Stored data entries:
-----

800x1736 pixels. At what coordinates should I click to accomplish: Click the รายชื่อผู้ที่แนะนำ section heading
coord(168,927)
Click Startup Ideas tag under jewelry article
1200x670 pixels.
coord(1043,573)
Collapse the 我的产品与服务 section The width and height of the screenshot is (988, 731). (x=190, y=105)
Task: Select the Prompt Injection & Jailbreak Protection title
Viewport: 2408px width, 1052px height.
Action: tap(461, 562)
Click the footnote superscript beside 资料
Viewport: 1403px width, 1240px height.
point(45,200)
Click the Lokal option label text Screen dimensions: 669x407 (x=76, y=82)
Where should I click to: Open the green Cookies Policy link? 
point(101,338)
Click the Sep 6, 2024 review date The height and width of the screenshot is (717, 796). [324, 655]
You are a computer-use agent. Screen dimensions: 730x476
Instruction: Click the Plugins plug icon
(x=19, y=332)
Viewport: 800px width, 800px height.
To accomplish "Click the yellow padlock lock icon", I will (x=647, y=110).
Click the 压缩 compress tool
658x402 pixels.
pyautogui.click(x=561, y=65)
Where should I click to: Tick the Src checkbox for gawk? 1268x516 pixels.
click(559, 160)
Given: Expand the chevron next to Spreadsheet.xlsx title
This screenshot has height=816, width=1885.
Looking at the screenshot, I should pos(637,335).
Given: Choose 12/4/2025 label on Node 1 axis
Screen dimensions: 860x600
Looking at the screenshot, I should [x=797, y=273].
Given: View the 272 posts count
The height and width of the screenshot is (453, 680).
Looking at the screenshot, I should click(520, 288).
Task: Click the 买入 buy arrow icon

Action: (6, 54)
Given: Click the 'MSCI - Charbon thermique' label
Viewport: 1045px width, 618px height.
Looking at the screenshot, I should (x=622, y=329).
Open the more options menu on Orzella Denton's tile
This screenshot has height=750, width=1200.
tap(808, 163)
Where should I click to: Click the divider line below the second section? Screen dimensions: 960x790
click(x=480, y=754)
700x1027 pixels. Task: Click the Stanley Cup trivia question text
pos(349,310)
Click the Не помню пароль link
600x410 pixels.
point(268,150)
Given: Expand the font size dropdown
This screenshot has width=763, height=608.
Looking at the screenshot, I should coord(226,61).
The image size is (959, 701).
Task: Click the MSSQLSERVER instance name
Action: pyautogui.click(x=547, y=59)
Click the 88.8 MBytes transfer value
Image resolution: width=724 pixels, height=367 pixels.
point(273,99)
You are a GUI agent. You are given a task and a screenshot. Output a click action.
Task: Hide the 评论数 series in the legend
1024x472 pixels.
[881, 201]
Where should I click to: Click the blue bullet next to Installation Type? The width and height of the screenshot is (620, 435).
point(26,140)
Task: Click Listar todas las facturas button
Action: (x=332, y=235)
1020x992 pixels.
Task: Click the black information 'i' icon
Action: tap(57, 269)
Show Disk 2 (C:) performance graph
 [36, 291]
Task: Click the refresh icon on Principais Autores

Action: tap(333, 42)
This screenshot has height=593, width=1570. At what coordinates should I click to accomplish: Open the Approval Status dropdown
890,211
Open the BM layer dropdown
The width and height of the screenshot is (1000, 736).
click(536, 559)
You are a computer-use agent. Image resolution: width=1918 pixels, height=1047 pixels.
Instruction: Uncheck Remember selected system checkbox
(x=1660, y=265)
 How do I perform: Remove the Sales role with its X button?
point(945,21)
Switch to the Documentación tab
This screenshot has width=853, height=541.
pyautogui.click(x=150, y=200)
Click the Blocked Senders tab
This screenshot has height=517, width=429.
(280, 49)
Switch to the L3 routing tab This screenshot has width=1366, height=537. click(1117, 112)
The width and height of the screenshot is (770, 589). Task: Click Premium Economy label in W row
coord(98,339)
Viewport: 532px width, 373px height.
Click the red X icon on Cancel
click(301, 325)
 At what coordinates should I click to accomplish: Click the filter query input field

-----

The lines from the beginning of the records through the line containing "Collapse the 我的产品与服务" should be reproduced exactly. Include nothing else.

800x1736 pixels. At what coordinates should I click to accomplish: Click the รายชื่อผู้ที่แนะนำ section heading
coord(168,927)
Click Startup Ideas tag under jewelry article
1200x670 pixels.
coord(1043,573)
Collapse the 我的产品与服务 section The width and height of the screenshot is (988, 731). (x=190, y=105)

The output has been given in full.